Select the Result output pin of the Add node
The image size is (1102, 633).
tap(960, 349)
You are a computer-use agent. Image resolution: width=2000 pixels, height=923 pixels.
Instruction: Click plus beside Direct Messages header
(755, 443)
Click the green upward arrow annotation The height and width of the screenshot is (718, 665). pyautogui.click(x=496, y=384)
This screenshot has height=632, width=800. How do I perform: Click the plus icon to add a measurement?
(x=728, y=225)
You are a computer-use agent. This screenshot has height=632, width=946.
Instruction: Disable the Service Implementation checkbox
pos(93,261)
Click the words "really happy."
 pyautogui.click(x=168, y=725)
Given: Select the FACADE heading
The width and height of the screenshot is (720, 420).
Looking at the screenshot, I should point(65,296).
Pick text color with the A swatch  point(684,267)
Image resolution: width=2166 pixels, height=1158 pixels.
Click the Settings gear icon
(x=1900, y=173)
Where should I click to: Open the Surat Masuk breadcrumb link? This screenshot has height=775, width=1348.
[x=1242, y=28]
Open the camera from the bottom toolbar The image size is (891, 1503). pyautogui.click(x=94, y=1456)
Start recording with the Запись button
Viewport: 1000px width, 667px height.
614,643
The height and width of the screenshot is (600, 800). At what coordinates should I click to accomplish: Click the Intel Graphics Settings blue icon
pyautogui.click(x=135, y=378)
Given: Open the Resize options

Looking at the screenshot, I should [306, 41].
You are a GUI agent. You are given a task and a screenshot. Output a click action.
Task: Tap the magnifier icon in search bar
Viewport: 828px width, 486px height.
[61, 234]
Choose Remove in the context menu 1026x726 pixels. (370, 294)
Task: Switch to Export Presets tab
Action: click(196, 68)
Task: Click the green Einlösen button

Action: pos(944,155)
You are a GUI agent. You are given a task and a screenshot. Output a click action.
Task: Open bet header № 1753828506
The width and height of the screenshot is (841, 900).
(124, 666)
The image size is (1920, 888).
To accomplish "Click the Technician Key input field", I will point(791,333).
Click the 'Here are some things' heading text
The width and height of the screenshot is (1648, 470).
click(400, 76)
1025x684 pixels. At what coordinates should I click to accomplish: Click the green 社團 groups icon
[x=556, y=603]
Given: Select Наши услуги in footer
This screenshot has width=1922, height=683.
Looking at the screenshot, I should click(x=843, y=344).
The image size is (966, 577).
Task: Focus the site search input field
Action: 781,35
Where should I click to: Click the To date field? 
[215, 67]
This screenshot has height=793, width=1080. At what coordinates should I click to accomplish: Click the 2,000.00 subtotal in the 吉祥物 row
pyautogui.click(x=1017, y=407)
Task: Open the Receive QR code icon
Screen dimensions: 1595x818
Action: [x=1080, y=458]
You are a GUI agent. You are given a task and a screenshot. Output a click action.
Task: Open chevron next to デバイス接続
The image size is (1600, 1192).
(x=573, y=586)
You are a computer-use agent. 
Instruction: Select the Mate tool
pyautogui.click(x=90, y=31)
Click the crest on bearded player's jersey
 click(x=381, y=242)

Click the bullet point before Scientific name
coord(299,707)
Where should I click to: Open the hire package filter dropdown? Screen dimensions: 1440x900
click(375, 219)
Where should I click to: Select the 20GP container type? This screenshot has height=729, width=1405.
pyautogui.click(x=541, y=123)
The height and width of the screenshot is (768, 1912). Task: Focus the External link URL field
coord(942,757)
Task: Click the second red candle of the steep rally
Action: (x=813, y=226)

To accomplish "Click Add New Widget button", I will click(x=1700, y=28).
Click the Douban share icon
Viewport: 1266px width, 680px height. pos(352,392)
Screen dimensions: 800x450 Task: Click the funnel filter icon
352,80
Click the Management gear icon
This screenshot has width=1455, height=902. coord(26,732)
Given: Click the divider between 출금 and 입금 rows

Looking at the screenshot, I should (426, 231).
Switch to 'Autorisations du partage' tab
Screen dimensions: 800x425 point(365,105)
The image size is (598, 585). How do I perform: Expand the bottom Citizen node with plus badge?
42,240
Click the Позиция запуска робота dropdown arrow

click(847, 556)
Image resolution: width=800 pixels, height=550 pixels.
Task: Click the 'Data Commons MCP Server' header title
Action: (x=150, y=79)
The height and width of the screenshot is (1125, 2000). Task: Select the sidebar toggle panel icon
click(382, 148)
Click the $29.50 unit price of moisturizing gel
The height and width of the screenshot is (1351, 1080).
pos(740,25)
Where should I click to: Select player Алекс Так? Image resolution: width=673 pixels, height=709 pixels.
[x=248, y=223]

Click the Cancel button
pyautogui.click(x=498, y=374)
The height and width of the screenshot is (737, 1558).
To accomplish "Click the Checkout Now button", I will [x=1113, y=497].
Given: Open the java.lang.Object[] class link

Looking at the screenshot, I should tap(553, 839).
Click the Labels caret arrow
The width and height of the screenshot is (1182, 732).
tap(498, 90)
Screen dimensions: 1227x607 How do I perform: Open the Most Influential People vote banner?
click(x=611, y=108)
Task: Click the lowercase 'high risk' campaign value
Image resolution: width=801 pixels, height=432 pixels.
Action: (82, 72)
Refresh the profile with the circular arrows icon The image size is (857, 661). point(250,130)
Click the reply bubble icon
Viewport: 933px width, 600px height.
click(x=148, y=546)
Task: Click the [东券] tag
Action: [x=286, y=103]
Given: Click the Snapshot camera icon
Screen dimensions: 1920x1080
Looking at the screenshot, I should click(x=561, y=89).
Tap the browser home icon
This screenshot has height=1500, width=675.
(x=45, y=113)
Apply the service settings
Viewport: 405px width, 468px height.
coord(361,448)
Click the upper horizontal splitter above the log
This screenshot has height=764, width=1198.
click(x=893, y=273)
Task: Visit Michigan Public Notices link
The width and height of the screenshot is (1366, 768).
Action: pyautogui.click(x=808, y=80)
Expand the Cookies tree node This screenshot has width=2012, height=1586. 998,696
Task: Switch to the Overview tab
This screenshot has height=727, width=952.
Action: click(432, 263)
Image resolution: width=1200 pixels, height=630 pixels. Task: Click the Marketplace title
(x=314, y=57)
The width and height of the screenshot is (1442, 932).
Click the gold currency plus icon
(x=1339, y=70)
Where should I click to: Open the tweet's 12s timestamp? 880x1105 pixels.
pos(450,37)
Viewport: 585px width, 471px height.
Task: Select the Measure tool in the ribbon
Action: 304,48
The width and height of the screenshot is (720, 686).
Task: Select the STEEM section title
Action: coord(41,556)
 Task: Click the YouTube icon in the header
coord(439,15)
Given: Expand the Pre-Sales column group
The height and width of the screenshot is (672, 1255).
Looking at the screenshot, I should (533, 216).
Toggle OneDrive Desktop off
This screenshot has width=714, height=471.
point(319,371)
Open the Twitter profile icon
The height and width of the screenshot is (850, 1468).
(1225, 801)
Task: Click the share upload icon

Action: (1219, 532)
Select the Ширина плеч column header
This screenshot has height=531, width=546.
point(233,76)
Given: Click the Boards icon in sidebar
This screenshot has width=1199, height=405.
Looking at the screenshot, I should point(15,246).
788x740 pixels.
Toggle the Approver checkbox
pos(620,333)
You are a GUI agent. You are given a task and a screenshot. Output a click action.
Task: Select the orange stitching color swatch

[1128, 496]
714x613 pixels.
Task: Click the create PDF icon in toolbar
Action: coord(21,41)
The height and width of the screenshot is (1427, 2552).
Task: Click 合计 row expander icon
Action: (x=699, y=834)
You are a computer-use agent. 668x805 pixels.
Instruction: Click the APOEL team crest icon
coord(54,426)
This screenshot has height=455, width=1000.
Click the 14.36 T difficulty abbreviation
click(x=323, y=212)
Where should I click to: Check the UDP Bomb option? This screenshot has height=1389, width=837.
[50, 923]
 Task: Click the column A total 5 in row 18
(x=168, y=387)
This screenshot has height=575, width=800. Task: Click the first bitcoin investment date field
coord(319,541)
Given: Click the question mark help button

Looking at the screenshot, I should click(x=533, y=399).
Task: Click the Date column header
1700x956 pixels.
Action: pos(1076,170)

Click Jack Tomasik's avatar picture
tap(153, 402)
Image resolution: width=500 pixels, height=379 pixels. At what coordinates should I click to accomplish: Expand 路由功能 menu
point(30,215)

- WHAT THE TASK REQUIRES
In the listing above, the lines from the one containing "Click the green upward" through the one containing "The image size is (1920, 888)." must be set down exactly, with no other lines.

- ANSWER TO THIS TASK
Click the green upward arrow annotation The height and width of the screenshot is (718, 665). pyautogui.click(x=496, y=384)
This screenshot has height=632, width=800. How do I perform: Click the plus icon to add a measurement?
(x=728, y=225)
You are a computer-use agent. This screenshot has height=632, width=946.
Instruction: Disable the Service Implementation checkbox
pos(93,261)
Click the words "really happy."
 pyautogui.click(x=168, y=725)
Given: Select the FACADE heading
The width and height of the screenshot is (720, 420).
Looking at the screenshot, I should point(65,296).
Pick text color with the A swatch  point(684,267)
Image resolution: width=2166 pixels, height=1158 pixels.
Click the Settings gear icon
(x=1900, y=173)
Where should I click to: Open the Surat Masuk breadcrumb link? This screenshot has height=775, width=1348.
[x=1242, y=28]
Open the camera from the bottom toolbar The image size is (891, 1503). pyautogui.click(x=94, y=1456)
Start recording with the Запись button
Viewport: 1000px width, 667px height.
614,643
The height and width of the screenshot is (600, 800). At what coordinates should I click to accomplish: Click the Intel Graphics Settings blue icon
pyautogui.click(x=135, y=378)
Given: Open the Resize options

Looking at the screenshot, I should [306, 41].
You are a GUI agent. You are given a task and a screenshot. Output a click action.
Task: Tap the magnifier icon in search bar
Viewport: 828px width, 486px height.
[61, 234]
Choose Remove in the context menu 1026x726 pixels. (370, 294)
Task: Switch to Export Presets tab
Action: click(196, 68)
Task: Click the green Einlösen button

Action: pos(944,155)
You are a GUI agent. You are given a task and a screenshot. Output a click action.
Task: Open bet header № 1753828506
The width and height of the screenshot is (841, 900).
(124, 666)
The image size is (1920, 888).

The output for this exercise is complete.